A thoughtful New York Times article, Is Happiness Still That New Car Smell?, looks into changing attitudes about cars. Many people are deciding they can live without one, whether because of environmental or financial concerns. The article misses a pertinent point: If you use your car a lot, perhaps a couple trips a day, each trip is not terribly expensive. But if you use your car only twice a week, each trip becomes very expensive. This is because the cost of insurance is the same in both cases, and because of depreciation. The value of your car goes down each year even if you don’t use it very much. So a logical answer for many people is car-sharing, which is available in Portland with Zipcar or with U Car Share. A brief web search failed to locate any car sharing in Salem.

Here are some sections of the article:

Whether because of cost, convenience or environmental awareness, a small but growing number of people are making individual decisions to get rid of their automobiles and rely on public transportation, car-sharing programs and rental cars.
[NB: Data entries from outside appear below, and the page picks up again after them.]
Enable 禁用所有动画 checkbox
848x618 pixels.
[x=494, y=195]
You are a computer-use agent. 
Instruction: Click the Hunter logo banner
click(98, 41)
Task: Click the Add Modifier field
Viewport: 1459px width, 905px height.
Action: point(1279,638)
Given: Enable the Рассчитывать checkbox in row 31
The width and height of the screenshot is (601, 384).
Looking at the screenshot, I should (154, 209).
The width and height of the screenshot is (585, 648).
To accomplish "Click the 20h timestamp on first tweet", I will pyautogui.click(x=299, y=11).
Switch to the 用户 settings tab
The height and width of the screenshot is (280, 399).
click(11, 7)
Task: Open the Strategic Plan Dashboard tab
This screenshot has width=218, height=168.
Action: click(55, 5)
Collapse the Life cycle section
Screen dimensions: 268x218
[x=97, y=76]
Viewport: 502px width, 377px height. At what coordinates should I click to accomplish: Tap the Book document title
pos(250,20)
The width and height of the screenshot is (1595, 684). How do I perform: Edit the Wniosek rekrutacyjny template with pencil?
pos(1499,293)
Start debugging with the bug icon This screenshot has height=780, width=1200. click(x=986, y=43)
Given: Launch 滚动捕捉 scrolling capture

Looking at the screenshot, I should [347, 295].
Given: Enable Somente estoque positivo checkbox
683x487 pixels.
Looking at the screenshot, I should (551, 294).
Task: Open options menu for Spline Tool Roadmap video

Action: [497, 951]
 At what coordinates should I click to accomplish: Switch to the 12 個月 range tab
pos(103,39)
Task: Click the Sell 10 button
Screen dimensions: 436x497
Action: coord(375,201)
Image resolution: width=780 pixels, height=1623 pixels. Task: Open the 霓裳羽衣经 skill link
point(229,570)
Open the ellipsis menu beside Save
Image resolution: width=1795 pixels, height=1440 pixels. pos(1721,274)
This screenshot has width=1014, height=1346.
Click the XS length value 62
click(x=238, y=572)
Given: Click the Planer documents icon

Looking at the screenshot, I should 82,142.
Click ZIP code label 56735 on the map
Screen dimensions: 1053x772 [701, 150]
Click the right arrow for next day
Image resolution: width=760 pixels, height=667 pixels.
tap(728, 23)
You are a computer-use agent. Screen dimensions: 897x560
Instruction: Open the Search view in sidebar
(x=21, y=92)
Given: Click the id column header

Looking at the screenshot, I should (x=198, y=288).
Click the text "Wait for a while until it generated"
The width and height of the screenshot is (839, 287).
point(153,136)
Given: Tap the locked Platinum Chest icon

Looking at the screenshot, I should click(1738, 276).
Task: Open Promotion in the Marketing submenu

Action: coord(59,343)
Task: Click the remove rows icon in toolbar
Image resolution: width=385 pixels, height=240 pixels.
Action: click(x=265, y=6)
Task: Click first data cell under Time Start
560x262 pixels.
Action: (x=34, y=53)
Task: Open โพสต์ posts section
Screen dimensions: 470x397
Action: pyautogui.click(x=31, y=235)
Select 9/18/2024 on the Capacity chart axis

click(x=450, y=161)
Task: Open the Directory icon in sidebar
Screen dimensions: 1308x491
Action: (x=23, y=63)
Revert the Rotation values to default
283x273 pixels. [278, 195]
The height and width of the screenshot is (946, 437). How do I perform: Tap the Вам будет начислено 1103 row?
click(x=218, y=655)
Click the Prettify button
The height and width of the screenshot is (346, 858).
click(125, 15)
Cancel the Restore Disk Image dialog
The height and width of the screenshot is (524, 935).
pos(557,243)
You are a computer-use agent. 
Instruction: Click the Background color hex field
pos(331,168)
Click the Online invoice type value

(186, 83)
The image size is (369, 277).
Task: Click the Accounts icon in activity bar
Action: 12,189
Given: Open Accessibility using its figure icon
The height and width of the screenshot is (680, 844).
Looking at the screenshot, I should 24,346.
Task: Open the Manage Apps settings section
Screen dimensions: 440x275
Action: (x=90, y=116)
“There’s a cultural change taking place,” said John Casesa, a veteran auto industry analyst and partner in the Casesa Shapiro Group. “It’s partly because of the severe economic contraction. But younger consumers are viewing an automobile with a jaundiced eye. They don’t view the car the way their parents did, and they don’t have the money that their parents did.”

. . .

“People are questioning car purchases more than we’ve ever seen in recent history,” said Jesse Toprak, vice president of industry trends and insights for TrueCar, a company that tracks car-buying habits.

Young, cash-strapped consumers are delaying their first purchases longer, he said, robbing automakers of the chance to attract them early and keep their business as they move up in life.
Across the country, empty nesters are moving back into cities and shedding their cars. Toyota has identified 60 locales where it has seen this occur, according to James E. Lentz, the president of Toyota Motor Sales U.S.A., and it has begun thinking about whether it needs to open satellite offices to serve customers who’ve moved away from suburban dealerships.

Are you ready to give up your car for a Honda U3-X? It is referenced in the above NYT article.